[Collected data]
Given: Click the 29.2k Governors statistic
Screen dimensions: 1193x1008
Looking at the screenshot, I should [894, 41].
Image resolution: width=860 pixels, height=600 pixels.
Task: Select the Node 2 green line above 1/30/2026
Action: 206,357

(The problem) From top to bottom, repeat the data above without alteration.

(Exercise solution)
Given: Click the 29.2k Governors statistic
Screen dimensions: 1193x1008
Looking at the screenshot, I should [894, 41].
Image resolution: width=860 pixels, height=600 pixels.
Task: Select the Node 2 green line above 1/30/2026
Action: 206,357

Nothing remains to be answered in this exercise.